Working on behavioral research, AI governance, compute governance. Previously an IAPS Fellow, Brown.
Tao
I wrote some criticism in this comment. Mainly, I argue that
(1) A pause could be undesirable. A pause could be net-negative in expectation (with high variance depending on implementation specifics), and that PauseAI should take this concern more seriously.
(2) Fighting doesn’t necessarily bring you closer to winning. PauseAI’s approach *could* be counterproductive even for the aim of achieving a pause, whether or not it’s desirable. From my comment:Although the analogy of war is compelling and lends itself well to your post’s argument, in politics fighting often does not get one closer to winning. Putting up a bad fight may be worse than putting up no fight at all.

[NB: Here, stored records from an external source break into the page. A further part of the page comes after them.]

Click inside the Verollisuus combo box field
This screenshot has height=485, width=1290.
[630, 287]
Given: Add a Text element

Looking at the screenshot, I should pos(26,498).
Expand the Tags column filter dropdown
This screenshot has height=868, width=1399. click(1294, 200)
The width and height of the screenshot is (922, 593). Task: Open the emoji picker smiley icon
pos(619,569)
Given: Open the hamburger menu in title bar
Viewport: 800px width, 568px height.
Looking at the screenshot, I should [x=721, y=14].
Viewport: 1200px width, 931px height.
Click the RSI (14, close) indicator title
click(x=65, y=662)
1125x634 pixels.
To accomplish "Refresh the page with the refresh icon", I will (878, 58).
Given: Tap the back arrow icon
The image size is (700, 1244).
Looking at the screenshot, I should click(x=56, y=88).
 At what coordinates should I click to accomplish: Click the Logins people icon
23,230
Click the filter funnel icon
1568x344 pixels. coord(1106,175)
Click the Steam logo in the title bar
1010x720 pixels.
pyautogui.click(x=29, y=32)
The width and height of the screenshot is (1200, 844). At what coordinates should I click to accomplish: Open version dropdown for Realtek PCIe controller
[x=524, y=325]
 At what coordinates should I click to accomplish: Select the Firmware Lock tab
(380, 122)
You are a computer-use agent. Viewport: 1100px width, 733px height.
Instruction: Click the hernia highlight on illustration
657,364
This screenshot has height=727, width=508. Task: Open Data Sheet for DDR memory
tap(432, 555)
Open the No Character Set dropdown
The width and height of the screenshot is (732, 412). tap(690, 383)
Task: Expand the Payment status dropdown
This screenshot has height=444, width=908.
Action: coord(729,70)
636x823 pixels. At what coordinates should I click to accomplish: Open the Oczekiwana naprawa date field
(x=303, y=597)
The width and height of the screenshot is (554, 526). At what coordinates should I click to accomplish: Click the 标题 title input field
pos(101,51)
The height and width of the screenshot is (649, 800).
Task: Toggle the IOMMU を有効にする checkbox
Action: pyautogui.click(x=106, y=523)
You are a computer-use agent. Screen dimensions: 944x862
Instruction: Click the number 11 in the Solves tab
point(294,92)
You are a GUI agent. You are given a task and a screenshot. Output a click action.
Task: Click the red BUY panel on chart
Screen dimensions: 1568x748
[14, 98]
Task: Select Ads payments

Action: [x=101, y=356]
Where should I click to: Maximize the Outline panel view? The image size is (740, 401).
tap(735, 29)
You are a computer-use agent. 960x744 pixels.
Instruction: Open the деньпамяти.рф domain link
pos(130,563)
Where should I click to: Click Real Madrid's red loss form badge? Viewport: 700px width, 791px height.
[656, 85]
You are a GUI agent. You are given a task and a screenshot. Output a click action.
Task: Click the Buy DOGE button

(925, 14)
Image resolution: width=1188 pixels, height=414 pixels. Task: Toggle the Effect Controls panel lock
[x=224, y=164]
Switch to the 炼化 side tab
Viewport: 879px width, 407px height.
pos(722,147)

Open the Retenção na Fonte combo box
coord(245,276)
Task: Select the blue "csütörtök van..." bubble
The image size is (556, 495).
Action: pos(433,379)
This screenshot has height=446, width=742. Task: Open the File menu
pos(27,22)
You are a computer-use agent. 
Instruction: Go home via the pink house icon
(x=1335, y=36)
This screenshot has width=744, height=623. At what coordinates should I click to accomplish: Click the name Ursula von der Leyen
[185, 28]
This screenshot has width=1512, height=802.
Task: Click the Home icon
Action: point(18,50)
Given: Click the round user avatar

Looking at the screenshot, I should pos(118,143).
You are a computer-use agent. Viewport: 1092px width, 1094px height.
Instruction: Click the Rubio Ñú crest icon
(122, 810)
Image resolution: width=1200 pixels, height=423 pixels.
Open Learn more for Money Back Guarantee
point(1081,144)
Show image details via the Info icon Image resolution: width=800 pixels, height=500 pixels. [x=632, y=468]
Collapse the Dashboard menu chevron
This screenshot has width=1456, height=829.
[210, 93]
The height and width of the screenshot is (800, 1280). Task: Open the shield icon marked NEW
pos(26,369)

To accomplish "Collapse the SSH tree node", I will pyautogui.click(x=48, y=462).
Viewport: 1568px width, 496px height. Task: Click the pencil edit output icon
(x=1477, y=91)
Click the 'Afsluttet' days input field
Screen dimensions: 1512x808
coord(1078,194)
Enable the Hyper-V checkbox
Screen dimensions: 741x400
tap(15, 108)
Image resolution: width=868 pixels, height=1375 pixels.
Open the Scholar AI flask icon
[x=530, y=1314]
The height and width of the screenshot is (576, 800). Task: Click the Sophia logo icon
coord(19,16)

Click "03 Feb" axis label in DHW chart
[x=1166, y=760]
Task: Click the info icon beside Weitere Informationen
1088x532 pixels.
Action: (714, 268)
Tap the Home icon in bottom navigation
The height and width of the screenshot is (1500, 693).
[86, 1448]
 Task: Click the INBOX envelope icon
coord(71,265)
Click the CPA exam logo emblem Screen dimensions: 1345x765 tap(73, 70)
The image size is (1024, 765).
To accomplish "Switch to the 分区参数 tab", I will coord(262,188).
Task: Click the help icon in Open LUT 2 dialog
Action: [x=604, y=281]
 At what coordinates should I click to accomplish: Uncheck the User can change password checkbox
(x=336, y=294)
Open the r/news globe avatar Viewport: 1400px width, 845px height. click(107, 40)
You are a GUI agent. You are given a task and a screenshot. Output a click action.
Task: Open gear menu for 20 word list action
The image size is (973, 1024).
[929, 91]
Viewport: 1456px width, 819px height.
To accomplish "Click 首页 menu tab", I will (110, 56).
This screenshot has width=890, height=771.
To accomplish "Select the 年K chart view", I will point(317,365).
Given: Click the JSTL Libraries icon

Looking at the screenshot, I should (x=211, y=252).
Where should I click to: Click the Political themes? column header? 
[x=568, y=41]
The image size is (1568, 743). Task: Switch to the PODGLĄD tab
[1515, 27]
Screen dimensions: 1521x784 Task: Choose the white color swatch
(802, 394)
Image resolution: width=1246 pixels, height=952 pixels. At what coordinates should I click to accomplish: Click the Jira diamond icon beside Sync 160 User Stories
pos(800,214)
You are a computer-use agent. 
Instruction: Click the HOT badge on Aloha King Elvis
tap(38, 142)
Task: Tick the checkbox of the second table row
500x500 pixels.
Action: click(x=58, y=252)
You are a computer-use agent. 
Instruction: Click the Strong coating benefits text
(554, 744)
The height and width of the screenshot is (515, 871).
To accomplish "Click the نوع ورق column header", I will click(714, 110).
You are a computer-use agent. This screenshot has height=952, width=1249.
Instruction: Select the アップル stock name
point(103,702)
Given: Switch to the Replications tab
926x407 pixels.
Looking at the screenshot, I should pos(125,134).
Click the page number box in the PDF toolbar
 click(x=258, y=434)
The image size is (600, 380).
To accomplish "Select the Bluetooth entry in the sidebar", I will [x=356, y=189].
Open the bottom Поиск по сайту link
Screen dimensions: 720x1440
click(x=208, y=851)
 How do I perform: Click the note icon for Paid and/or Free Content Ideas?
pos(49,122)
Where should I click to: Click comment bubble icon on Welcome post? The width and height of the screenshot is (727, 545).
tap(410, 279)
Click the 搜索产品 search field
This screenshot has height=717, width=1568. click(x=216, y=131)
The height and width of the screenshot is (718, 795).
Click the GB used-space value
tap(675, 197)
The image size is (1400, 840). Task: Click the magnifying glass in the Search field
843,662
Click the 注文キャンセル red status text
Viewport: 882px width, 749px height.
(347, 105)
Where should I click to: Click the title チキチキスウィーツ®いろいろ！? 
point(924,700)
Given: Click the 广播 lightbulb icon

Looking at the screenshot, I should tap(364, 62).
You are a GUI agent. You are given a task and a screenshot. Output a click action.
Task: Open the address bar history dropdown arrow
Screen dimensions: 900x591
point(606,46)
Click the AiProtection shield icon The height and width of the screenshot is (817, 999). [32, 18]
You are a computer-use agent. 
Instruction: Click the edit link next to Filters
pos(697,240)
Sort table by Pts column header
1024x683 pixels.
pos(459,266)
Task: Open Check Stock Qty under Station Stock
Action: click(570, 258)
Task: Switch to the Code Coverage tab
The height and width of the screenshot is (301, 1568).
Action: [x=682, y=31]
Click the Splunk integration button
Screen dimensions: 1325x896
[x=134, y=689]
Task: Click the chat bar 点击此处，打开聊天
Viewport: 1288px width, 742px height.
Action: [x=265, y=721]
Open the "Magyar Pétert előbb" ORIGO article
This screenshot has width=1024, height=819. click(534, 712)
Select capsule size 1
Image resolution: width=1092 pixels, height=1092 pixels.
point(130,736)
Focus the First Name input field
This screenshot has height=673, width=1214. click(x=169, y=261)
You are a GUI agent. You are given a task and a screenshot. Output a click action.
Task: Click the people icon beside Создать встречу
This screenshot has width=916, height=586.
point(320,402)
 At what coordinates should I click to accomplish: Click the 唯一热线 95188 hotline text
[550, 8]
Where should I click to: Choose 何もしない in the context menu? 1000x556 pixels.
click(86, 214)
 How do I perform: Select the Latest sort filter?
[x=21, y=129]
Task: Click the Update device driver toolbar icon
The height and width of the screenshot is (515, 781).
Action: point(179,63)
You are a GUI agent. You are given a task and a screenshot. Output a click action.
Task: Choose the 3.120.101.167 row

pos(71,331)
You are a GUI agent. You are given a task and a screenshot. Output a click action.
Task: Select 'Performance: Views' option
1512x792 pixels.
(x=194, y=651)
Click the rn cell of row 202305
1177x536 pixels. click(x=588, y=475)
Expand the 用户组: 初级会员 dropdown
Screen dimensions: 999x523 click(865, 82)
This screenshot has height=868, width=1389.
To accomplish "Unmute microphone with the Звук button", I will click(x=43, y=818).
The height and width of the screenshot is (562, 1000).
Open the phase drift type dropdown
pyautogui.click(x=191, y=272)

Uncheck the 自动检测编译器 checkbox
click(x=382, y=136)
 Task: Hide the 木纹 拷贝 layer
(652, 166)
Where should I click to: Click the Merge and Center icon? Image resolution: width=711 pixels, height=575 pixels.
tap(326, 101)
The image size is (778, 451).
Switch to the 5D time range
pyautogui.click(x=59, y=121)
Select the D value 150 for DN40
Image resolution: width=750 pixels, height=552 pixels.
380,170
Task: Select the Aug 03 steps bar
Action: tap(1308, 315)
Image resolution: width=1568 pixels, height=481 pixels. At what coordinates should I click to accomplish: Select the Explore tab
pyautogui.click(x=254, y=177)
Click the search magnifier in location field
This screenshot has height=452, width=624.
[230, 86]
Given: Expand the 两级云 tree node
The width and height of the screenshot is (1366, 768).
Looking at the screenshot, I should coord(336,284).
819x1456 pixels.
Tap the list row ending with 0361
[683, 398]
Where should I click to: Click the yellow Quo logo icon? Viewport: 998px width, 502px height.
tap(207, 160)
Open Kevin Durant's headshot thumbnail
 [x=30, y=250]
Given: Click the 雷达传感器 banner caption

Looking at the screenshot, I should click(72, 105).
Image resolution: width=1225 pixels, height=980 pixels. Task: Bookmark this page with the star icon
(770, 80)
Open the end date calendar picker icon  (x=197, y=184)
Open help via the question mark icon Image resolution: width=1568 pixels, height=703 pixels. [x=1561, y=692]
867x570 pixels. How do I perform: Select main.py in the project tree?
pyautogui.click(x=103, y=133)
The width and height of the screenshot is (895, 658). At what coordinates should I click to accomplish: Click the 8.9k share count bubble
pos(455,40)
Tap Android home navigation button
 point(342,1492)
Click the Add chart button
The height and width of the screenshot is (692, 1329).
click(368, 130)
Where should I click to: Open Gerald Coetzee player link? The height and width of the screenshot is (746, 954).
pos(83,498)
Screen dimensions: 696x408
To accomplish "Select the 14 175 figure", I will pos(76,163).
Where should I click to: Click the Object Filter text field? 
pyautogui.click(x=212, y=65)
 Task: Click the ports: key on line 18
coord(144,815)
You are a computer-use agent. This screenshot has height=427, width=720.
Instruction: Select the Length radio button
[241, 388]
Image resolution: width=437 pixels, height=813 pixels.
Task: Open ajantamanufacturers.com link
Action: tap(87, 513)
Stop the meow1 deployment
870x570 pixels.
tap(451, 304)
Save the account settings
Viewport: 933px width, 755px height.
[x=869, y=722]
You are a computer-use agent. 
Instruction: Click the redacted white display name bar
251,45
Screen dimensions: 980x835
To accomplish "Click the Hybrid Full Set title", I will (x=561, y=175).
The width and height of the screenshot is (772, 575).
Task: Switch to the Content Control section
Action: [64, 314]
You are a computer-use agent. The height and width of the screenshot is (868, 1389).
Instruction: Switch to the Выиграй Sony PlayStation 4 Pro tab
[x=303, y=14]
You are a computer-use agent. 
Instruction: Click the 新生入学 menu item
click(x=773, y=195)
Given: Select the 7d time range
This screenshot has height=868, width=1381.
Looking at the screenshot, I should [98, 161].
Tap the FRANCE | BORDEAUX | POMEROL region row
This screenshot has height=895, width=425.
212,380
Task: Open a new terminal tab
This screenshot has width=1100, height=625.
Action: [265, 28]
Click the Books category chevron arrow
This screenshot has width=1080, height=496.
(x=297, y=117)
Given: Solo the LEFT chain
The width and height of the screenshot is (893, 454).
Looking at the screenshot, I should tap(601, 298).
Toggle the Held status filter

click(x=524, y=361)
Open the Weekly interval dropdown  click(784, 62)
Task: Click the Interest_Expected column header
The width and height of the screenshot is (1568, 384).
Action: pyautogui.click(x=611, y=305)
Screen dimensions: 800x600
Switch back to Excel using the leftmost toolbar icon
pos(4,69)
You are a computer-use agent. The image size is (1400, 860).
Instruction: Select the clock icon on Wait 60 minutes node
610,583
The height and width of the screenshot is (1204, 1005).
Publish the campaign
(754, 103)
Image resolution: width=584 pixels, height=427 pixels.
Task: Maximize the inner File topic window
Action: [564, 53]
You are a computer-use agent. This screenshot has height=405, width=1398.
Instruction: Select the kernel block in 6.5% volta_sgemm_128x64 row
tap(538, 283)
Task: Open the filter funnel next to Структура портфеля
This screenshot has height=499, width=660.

If the goal is winning (instead of just putting up a fight), then taking criticism to your fighting style seriously should be paramount.
This is a valuable post, but I don’t think it engages with a lot of the concern about PauseAI advocacy. I have two main reasons why I broadly disagree:
Pausing AI development could be the wrong move, even if you don’t care about benefits and only care about risks
AI safety is an area with a lot of uncertainty. Importantly, this uncertainty isn’t merely about the nature of the risks but about the impact of potential interventions.
Of all interventions, pausing AI development is, some think, a particularly risky one. There are dangers like:
Falling behind China
Creating a compute overhang with subsequent rapid catch-up development
Polarizing the AI discourse before risks are clearer (and discrediting concerned AI experts), turning AI into a politically intractable problem, and
Causing AI lab regulatory flight to countries with lower state capacity, less robust democracies, fewer safety guardrails, and a lesser ability to mandate security standards to prevent model exfiltration
People at PauseAI are probably less concerned about the above (or more concerned about model autonomy, catastrophic risks, and short timelines).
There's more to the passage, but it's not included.